- _PROBLEM DESCRIPTION_: Could you give the data below again, exactly and completely?

- _Stored data entries_:
╔══
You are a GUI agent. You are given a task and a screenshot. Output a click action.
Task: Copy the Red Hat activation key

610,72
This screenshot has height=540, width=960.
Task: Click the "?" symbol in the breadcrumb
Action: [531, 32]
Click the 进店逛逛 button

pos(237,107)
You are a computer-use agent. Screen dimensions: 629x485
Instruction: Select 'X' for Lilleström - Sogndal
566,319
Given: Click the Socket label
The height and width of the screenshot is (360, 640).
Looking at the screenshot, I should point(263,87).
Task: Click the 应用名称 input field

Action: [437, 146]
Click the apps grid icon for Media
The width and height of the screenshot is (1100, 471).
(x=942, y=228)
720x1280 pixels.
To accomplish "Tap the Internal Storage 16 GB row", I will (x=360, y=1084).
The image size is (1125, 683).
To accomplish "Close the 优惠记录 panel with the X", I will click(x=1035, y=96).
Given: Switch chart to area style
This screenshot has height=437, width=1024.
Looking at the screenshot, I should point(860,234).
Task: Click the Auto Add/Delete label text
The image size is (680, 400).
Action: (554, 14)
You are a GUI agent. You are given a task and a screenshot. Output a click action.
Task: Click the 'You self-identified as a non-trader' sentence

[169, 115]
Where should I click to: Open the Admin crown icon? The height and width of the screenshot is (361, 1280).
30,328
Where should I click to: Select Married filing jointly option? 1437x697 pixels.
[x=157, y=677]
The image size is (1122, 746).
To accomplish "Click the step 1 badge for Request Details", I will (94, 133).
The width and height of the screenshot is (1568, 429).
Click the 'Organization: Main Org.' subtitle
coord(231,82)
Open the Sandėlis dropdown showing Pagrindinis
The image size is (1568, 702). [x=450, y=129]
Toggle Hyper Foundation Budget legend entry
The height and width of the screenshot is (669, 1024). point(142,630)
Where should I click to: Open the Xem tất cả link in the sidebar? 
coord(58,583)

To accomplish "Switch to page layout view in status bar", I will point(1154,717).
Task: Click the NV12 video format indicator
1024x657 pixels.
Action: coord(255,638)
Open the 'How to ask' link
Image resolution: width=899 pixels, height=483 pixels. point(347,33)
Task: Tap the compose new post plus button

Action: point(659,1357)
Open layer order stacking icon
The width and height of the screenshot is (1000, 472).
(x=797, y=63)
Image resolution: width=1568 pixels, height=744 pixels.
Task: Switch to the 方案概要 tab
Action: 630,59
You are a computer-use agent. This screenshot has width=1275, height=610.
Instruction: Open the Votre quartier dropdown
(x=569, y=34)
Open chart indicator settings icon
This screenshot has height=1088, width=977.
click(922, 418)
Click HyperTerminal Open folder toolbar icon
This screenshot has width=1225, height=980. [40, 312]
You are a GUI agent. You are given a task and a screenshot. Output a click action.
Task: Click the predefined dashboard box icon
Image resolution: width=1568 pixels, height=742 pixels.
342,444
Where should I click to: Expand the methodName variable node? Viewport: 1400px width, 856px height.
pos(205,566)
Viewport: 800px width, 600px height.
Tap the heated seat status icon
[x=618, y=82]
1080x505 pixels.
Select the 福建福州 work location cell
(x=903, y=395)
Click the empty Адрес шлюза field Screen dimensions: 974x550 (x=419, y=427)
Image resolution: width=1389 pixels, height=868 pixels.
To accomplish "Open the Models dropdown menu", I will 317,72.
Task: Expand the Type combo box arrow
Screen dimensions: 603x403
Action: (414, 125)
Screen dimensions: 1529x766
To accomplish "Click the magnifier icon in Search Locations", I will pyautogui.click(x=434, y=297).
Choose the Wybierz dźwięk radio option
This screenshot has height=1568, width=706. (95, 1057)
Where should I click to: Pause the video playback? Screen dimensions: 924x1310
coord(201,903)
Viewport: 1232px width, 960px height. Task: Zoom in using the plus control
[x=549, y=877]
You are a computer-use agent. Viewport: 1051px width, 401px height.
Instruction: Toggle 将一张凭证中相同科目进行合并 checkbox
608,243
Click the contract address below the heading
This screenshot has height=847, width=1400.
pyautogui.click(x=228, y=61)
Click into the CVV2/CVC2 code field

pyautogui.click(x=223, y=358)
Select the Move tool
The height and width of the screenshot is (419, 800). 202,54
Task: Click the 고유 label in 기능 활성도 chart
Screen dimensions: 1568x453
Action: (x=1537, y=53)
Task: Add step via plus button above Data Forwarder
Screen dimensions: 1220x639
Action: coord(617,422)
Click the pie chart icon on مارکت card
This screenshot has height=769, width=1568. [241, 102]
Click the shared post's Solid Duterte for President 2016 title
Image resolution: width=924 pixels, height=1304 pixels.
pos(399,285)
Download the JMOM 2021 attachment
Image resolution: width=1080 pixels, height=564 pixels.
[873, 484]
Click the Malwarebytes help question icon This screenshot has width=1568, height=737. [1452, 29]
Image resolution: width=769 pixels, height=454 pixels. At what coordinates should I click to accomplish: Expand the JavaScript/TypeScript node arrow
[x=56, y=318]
╚══
- _SOLUTION_:
You are a GUI agent. You are given a task and a screenshot. Output a click action.
Task: Copy the Red Hat activation key

610,72
This screenshot has height=540, width=960.
Task: Click the "?" symbol in the breadcrumb
Action: [531, 32]
Click the 进店逛逛 button

pos(237,107)
You are a computer-use agent. Screen dimensions: 629x485
Instruction: Select 'X' for Lilleström - Sogndal
566,319
Given: Click the Socket label
The height and width of the screenshot is (360, 640).
Looking at the screenshot, I should point(263,87).
Task: Click the 应用名称 input field

Action: [437, 146]
Click the apps grid icon for Media
The width and height of the screenshot is (1100, 471).
(x=942, y=228)
720x1280 pixels.
To accomplish "Tap the Internal Storage 16 GB row", I will (x=360, y=1084).
The image size is (1125, 683).
To accomplish "Close the 优惠记录 panel with the X", I will click(x=1035, y=96).
Given: Switch chart to area style
This screenshot has height=437, width=1024.
Looking at the screenshot, I should point(860,234).
Task: Click the Auto Add/Delete label text
The image size is (680, 400).
Action: (554, 14)
You are a GUI agent. You are given a task and a screenshot. Output a click action.
Task: Click the 'You self-identified as a non-trader' sentence

[169, 115]
Where should I click to: Open the Admin crown icon? The height and width of the screenshot is (361, 1280).
30,328
Where should I click to: Select Married filing jointly option? 1437x697 pixels.
[x=157, y=677]
The image size is (1122, 746).
To accomplish "Click the step 1 badge for Request Details", I will (94, 133).
The width and height of the screenshot is (1568, 429).
Click the 'Organization: Main Org.' subtitle
coord(231,82)
Open the Sandėlis dropdown showing Pagrindinis
The image size is (1568, 702). [x=450, y=129]
Toggle Hyper Foundation Budget legend entry
The height and width of the screenshot is (669, 1024). point(142,630)
Where should I click to: Open the Xem tất cả link in the sidebar? 
coord(58,583)

To accomplish "Switch to page layout view in status bar", I will point(1154,717).
Task: Click the NV12 video format indicator
1024x657 pixels.
Action: coord(255,638)
Open the 'How to ask' link
Image resolution: width=899 pixels, height=483 pixels. point(347,33)
Task: Tap the compose new post plus button

Action: point(659,1357)
Open layer order stacking icon
The width and height of the screenshot is (1000, 472).
(x=797, y=63)
Image resolution: width=1568 pixels, height=744 pixels.
Task: Switch to the 方案概要 tab
Action: 630,59
You are a computer-use agent. This screenshot has width=1275, height=610.
Instruction: Open the Votre quartier dropdown
(x=569, y=34)
Open chart indicator settings icon
This screenshot has height=1088, width=977.
click(922, 418)
Click HyperTerminal Open folder toolbar icon
This screenshot has width=1225, height=980. [40, 312]
You are a GUI agent. You are given a task and a screenshot. Output a click action.
Task: Click the predefined dashboard box icon
Image resolution: width=1568 pixels, height=742 pixels.
342,444
Where should I click to: Expand the methodName variable node? Viewport: 1400px width, 856px height.
pos(205,566)
Viewport: 800px width, 600px height.
Tap the heated seat status icon
[x=618, y=82]
1080x505 pixels.
Select the 福建福州 work location cell
(x=903, y=395)
Click the empty Адрес шлюза field Screen dimensions: 974x550 (x=419, y=427)
Image resolution: width=1389 pixels, height=868 pixels.
To accomplish "Open the Models dropdown menu", I will 317,72.
Task: Expand the Type combo box arrow
Screen dimensions: 603x403
Action: (414, 125)
Screen dimensions: 1529x766
To accomplish "Click the magnifier icon in Search Locations", I will pyautogui.click(x=434, y=297).
Choose the Wybierz dźwięk radio option
This screenshot has height=1568, width=706. (95, 1057)
Where should I click to: Pause the video playback? Screen dimensions: 924x1310
coord(201,903)
Viewport: 1232px width, 960px height. Task: Zoom in using the plus control
[x=549, y=877]
You are a computer-use agent. Viewport: 1051px width, 401px height.
Instruction: Toggle 将一张凭证中相同科目进行合并 checkbox
608,243
Click the contract address below the heading
This screenshot has height=847, width=1400.
pyautogui.click(x=228, y=61)
Click into the CVV2/CVC2 code field

pyautogui.click(x=223, y=358)
Select the Move tool
The height and width of the screenshot is (419, 800). 202,54
Task: Click the 고유 label in 기능 활성도 chart
Screen dimensions: 1568x453
Action: (x=1537, y=53)
Task: Add step via plus button above Data Forwarder
Screen dimensions: 1220x639
Action: coord(617,422)
Click the pie chart icon on مارکت card
This screenshot has height=769, width=1568. [241, 102]
Click the shared post's Solid Duterte for President 2016 title
Image resolution: width=924 pixels, height=1304 pixels.
pos(399,285)
Download the JMOM 2021 attachment
Image resolution: width=1080 pixels, height=564 pixels.
[873, 484]
Click the Malwarebytes help question icon This screenshot has width=1568, height=737. [1452, 29]
Image resolution: width=769 pixels, height=454 pixels. At what coordinates should I click to accomplish: Expand the JavaScript/TypeScript node arrow
[x=56, y=318]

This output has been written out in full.